Rewrite the listing from its start through the line with "[x=675, y=140]", replacing "heading" with "title" and leaving everything else as it is.

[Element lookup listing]

>> Start

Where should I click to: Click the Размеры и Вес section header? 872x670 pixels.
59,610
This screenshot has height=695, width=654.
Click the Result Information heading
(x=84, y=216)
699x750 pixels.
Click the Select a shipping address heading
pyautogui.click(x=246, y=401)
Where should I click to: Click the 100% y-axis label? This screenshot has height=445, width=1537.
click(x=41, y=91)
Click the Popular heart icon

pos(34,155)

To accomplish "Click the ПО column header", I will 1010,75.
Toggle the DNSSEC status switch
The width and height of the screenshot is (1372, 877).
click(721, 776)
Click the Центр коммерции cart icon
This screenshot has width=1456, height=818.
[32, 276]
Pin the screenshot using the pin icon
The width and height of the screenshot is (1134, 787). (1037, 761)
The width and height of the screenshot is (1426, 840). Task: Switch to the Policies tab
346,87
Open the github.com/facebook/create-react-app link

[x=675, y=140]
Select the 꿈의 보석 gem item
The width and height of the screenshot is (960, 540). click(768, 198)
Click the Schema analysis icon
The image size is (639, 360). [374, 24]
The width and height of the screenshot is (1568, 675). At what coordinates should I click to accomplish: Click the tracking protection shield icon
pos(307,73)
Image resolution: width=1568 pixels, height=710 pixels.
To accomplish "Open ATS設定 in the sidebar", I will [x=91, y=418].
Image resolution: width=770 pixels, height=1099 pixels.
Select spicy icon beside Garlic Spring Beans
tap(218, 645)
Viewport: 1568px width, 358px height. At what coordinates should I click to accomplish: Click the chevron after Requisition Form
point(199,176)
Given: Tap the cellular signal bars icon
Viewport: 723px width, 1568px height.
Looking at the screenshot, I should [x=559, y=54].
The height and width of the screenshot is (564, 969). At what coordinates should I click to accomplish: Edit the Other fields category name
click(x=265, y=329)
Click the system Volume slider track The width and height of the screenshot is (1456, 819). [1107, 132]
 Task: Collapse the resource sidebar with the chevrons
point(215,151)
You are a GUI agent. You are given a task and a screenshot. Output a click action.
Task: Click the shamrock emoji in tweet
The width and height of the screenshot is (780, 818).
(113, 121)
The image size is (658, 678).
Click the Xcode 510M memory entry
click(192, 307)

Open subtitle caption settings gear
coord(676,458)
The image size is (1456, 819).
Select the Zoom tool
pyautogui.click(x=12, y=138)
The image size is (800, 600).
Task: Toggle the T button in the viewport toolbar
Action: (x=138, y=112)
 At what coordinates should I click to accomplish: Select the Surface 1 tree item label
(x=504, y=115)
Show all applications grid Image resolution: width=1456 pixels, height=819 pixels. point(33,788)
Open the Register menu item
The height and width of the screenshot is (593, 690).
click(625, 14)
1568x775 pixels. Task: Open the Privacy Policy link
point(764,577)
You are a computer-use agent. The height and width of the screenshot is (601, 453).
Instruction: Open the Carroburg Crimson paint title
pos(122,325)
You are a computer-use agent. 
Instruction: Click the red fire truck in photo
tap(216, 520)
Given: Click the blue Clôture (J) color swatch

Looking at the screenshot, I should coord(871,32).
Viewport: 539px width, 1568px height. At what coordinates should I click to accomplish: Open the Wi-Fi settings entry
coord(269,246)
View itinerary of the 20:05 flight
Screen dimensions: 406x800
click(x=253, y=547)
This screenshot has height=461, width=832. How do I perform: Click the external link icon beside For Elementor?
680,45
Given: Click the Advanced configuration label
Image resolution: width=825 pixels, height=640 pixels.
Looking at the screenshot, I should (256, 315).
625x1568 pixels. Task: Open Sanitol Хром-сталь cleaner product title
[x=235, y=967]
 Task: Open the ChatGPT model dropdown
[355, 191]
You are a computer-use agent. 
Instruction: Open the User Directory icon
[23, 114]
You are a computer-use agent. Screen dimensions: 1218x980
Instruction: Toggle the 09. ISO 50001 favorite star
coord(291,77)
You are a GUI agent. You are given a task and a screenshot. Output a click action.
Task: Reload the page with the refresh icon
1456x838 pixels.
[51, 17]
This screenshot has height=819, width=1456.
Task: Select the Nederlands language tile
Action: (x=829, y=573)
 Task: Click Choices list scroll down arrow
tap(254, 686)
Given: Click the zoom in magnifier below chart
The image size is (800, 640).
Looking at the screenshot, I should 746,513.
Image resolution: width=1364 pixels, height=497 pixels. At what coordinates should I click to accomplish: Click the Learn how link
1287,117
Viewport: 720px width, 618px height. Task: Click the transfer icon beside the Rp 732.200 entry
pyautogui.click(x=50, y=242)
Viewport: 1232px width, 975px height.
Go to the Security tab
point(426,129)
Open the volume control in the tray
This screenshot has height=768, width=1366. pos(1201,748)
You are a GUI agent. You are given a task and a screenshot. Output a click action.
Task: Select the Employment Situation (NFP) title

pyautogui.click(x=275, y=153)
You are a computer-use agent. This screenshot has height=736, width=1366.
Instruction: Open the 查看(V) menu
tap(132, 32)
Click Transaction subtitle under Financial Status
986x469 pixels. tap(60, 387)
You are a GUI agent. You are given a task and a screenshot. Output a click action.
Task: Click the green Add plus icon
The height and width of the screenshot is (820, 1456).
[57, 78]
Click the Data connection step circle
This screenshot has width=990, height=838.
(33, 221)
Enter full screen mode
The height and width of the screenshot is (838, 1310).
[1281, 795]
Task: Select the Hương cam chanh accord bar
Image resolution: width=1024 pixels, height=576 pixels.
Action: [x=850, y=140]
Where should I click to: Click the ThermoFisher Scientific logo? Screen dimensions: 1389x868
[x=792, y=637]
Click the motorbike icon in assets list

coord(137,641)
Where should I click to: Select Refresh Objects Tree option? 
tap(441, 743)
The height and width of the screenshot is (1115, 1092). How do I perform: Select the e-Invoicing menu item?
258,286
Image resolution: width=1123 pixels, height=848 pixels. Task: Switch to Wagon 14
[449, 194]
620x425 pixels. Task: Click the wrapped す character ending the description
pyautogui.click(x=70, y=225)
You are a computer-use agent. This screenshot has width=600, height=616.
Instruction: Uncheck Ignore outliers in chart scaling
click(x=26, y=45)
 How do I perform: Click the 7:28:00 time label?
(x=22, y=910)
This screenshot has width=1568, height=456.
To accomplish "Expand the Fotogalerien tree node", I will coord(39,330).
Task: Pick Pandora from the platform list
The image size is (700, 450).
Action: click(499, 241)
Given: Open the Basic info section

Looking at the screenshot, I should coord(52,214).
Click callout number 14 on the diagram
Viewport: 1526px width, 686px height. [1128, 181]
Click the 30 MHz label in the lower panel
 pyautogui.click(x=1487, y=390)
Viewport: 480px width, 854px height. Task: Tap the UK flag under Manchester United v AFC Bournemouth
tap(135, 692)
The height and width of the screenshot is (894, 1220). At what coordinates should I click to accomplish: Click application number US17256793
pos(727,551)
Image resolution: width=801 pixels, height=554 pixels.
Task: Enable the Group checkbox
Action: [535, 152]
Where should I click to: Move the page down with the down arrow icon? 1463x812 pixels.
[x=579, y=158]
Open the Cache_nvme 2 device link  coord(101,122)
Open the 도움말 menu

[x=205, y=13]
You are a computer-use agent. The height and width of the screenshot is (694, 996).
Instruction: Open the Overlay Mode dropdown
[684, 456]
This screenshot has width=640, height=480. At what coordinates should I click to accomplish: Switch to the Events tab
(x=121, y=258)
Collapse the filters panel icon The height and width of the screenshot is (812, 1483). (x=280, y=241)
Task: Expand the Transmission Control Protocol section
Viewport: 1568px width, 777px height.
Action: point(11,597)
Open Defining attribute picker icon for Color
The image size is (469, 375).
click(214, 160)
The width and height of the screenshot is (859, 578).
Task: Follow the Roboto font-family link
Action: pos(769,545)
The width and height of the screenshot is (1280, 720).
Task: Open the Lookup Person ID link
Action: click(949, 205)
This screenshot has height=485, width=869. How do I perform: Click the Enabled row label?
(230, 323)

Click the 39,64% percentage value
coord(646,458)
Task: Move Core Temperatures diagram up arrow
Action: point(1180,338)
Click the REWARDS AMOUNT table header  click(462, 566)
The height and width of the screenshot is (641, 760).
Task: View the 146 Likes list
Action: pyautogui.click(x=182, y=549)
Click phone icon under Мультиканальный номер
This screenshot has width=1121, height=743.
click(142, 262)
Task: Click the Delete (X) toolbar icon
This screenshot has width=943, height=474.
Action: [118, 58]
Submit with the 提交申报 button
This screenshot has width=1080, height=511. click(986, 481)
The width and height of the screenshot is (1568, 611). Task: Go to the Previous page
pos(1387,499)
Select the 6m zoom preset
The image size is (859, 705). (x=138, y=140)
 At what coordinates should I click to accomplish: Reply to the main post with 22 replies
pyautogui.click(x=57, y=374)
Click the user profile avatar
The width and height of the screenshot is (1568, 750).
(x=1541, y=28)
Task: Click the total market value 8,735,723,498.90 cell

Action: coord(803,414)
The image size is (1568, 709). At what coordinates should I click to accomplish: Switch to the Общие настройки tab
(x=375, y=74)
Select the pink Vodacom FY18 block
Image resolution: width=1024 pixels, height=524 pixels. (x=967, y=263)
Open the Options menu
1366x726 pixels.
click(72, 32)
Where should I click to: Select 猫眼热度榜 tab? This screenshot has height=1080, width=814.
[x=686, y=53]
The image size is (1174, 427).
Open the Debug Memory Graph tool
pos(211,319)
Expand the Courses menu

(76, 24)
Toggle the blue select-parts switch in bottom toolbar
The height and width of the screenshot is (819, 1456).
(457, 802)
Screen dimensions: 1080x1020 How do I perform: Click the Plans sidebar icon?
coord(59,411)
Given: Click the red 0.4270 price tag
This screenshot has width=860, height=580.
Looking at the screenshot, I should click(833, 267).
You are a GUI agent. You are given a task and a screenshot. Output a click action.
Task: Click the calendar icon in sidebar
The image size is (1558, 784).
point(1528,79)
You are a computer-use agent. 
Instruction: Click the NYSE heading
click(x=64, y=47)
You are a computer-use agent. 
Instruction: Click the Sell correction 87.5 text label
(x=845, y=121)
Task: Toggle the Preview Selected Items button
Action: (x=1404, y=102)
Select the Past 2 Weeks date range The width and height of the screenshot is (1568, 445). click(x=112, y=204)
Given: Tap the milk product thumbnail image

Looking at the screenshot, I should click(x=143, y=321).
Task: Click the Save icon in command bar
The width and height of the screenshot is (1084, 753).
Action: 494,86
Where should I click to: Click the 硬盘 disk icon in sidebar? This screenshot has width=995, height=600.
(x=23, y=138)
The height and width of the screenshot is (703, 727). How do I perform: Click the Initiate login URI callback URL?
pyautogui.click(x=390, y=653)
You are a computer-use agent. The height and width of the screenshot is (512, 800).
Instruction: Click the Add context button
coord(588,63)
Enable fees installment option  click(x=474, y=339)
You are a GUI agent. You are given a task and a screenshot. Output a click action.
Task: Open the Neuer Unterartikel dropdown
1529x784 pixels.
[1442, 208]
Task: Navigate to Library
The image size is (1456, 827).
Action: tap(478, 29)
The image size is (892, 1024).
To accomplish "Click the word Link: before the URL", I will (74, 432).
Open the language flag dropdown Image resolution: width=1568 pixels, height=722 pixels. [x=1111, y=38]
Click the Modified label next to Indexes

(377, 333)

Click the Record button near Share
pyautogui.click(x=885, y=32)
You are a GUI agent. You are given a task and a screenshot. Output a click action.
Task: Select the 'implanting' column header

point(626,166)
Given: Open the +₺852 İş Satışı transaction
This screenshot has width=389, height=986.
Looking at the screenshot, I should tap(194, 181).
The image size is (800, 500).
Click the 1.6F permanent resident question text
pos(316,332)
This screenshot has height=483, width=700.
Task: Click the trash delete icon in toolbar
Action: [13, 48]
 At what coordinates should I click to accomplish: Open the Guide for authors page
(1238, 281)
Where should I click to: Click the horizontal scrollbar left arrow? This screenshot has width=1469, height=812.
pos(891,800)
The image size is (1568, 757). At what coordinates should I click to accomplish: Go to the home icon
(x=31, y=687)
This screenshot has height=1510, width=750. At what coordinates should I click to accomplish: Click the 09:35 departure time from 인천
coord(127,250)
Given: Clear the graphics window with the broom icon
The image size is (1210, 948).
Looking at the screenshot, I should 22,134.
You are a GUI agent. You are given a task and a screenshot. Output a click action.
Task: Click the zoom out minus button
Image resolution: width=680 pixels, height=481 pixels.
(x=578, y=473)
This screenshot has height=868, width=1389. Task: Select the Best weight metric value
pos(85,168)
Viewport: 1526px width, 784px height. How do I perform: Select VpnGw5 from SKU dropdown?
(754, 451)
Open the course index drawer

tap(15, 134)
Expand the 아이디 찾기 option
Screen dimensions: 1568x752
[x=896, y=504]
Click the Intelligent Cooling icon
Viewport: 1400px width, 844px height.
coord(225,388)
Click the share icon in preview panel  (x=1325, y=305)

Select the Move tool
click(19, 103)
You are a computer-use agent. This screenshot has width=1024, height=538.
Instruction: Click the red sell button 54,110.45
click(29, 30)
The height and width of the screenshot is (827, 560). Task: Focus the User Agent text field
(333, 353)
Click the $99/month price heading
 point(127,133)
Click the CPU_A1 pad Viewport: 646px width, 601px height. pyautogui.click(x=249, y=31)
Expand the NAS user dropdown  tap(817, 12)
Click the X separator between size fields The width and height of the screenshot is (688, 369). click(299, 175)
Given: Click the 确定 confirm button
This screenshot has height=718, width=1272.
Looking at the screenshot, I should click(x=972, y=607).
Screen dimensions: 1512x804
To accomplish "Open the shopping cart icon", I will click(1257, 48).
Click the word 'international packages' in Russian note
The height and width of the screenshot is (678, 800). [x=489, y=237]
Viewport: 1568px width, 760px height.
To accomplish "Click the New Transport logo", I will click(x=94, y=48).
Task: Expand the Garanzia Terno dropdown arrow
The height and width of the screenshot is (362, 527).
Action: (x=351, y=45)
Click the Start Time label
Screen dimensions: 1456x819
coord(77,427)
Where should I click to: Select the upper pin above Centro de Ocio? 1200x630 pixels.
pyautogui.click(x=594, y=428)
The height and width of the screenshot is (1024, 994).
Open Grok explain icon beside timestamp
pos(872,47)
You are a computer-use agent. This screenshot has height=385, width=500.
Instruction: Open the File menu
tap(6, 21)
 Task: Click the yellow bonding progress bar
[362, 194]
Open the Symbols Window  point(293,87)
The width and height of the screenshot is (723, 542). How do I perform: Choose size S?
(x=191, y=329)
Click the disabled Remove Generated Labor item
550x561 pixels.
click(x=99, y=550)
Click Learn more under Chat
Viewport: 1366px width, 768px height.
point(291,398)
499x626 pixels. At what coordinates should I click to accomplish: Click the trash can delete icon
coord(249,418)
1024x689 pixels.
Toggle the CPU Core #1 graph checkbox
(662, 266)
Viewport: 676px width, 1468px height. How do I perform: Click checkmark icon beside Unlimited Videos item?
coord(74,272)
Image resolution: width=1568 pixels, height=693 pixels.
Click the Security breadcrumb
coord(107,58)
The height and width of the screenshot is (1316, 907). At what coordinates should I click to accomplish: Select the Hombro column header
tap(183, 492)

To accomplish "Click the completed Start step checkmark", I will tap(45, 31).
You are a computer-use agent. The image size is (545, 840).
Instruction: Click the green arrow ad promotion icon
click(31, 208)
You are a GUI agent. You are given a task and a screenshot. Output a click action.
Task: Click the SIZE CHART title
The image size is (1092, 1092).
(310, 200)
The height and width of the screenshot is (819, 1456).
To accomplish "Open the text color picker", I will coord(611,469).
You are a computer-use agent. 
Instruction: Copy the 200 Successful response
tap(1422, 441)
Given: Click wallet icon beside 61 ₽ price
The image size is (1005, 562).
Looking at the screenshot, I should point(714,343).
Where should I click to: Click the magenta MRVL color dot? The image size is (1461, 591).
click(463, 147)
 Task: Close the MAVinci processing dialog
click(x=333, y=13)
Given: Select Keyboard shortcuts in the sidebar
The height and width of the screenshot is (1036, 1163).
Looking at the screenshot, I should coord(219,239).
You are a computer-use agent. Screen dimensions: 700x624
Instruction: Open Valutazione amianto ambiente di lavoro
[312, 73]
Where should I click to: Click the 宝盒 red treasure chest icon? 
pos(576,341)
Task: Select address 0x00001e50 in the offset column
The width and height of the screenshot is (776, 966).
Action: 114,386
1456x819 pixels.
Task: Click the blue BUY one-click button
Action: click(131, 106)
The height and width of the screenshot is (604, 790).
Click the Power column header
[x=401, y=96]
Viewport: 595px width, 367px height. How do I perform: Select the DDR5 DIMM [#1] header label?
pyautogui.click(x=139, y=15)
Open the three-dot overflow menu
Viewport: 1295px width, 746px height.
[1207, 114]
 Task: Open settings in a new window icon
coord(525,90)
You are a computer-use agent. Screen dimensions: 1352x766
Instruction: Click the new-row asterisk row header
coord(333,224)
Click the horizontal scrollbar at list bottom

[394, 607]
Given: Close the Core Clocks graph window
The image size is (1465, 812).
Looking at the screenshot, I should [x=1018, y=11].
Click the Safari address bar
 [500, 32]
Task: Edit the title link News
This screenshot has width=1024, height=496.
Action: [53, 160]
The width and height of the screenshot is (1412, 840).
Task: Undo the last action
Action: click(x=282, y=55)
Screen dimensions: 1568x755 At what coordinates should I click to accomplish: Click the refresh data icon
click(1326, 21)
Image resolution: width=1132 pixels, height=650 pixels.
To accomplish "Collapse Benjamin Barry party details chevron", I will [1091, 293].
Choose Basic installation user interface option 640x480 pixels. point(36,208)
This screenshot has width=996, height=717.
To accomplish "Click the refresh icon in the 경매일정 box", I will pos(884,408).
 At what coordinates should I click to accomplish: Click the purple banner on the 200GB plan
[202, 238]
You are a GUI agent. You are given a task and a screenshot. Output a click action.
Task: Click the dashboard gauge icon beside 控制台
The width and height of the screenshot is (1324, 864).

>> End

◆ RESPONSE TO THIS EXERCISE:
Where should I click to: Click the Размеры и Вес section header? 872x670 pixels.
59,610
This screenshot has height=695, width=654.
Click the Result Information title
(x=84, y=216)
699x750 pixels.
Click the Select a shipping address title
pyautogui.click(x=246, y=401)
Where should I click to: Click the 100% y-axis label? This screenshot has height=445, width=1537.
click(x=41, y=91)
Click the Popular heart icon

pos(34,155)

To accomplish "Click the ПО column header", I will 1010,75.
Toggle the DNSSEC status switch
The width and height of the screenshot is (1372, 877).
click(721, 776)
Click the Центр коммерции cart icon
This screenshot has width=1456, height=818.
[32, 276]
Pin the screenshot using the pin icon
The width and height of the screenshot is (1134, 787). (1037, 761)
The width and height of the screenshot is (1426, 840). Task: Switch to the Policies tab
346,87
Open the github.com/facebook/create-react-app link

[x=675, y=140]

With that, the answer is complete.